Defensive Sniping and Counter-Sniping
During periods of stalemate, snipers maintained a constant state of alert. They prevented the enemy from repairing trenches, recovering wounded, or conducting observation. Counter-sniping—the systematic hunting of enemy marksmen—became a specialized sub-discipline. British snipers in the Somme developed techniques such as "dummy heads" (a fake head raised on a stick to draw fire) and "sniper pits" (camouflaged positions dug forward of the main trench line) to locate and eliminate their German counterparts.
Psychological Warfare
The mere presence of a sniper could paralyze a sector. Soldiers learned to keep their heads down, to move in a crouch, and to avoid standing in exposed positions. This fear eroded morale and reduced operational tempo. One German regimental history described the British snipers on the Somme as "the most hated and feared opponents" whose "constant attentiveness" made daily life in the trenches a "torment."
Legacy and Evolution: From the Somme to Modern Sniping
The experiences of Lee Enfield snipers on the Somme had a lasting impact on military doctrine.

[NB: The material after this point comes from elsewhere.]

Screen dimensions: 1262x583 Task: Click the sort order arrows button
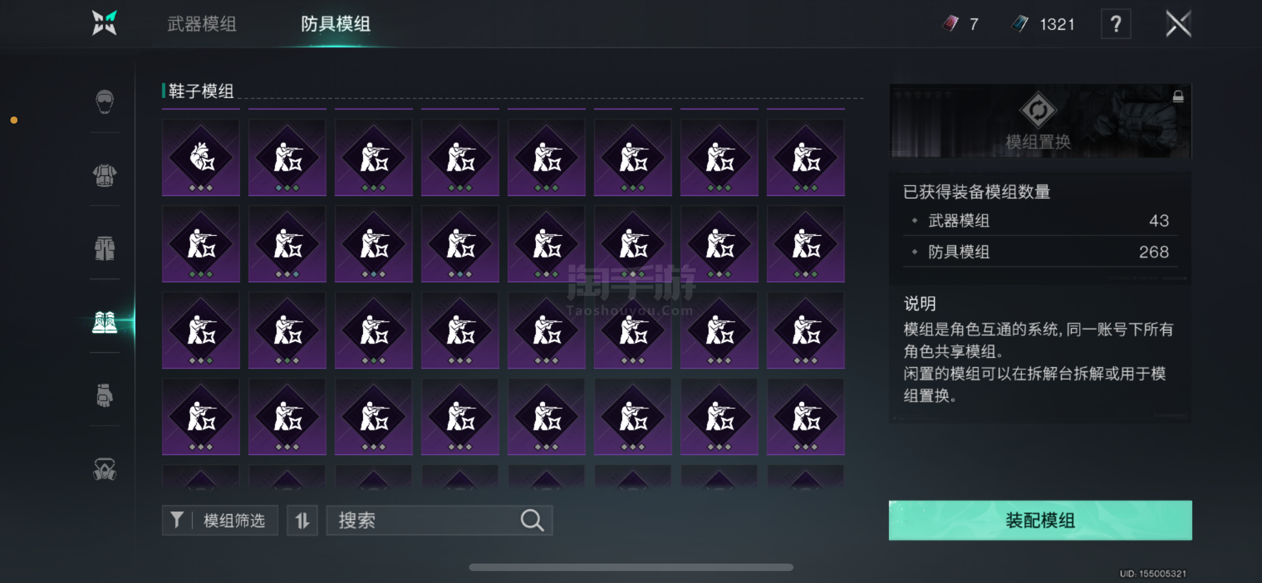pyautogui.click(x=302, y=520)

The British Army formalized sniper training after 1916, establishing the Sniping, Observation, and Scouting School that produced trained marksmen for the remainder of the war. This school's curriculum influenced later generations of snipers in World War II, Korea, and beyond.

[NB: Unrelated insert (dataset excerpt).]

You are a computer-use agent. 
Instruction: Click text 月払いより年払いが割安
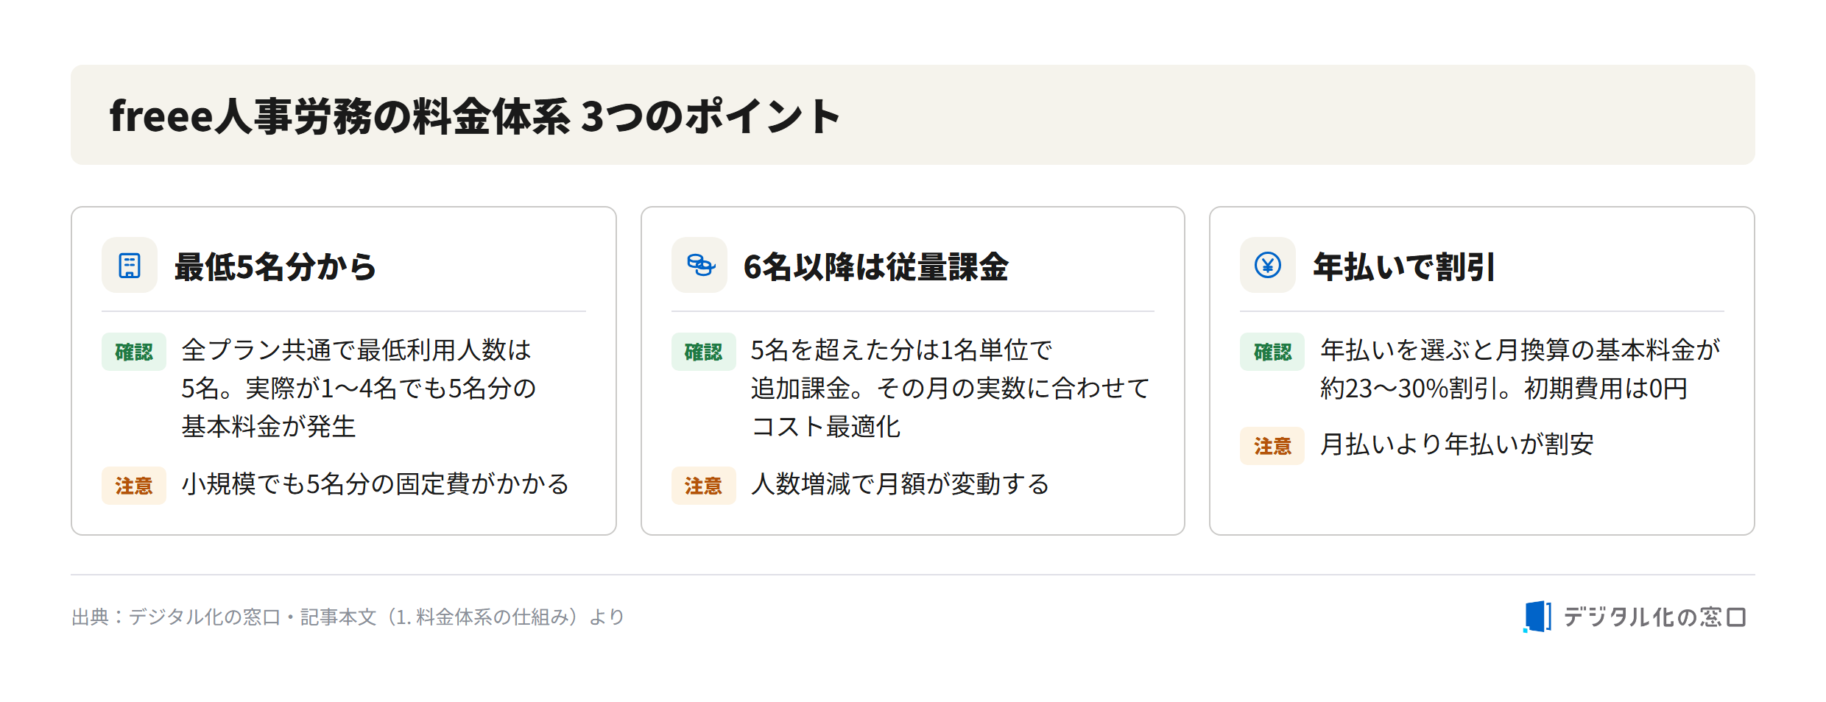(x=1457, y=444)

The No. 4 and Enfield Enforcer
The lessons learned with the SMLE led to the development of dedicated sniper platforms after the war. The Rifle, No. 4 Mk I (T) of World War II was a direct descendant, using many of the same mounting principles and scope designs pioneered in 1916. The long-serving L42A1 (an Enfield Enforcer variant) remained in British service until the 1990s, a testament to the fundamental soundness of the Lee Enfield action.
Cultural Memory
The Somme snipers occupy a unique place in British military mythology. They are remembered as lone hunters, masters of fieldcraft, and ethical warriors who adhered to an unwritten code of engaging only legitimate targets. Their accounts have been preserved in regimental histories, museum archives, and academic studies. The National Archives at Kew holds hundreds of sniper diaries and after-action reports waiting to be studied by historians.
Modern Excellence
Today's British Army snipers, using rifles such as the L115A3 and the Accuracy International Arctic Warfare series, trace their lineage directly to the Lee Enfield marksmen of the Somme. The emphasis on patience, fieldcraft, observation, and one-shot precision remains unchanged. The ghillie-suit-clad sniper of the 21st century is a direct descendant of the waterlogged, mud-covered man who lay in a shell crater with his SMLE in the summer of 1916.
Conclusion: The Unseen War
The historical accounts of Lee Enfield snipers in the Battle of the Somme reveal a hidden battle within the larger conflict—a battle of wits, nerve, and skill that often went unnoticed amid the thunder of artillery and the roar of machine guns. These men were not anonymous cogs in a vast military machine; they were individuals who made independent decisions, who faced ethical dilemmas, and who carried the weight of their actions long after the battle ended.
Their rifles—the Short Magazine Lee Enfield—were extensions of their bodies; their scopes were windows into an enemy's world; and their hides were the thin line between life and death. Through their accounts, we gain a deeper appreciation for the human complexity of the Great War. The Somme was not just a catastrophe of industrial slaughter; it was also a place where individual skill and courage could still alter the course of events.
Today, as we study the faded photographs and read the terse diary entries, we should remember the men behind the sights—their steady hands, their sharp eyes, and their silent war. The legacy of the Lee Enfield sniper endures not only in the rifles preserved in museums but in the warrior ethos that continues to define the art of the sniper to this day.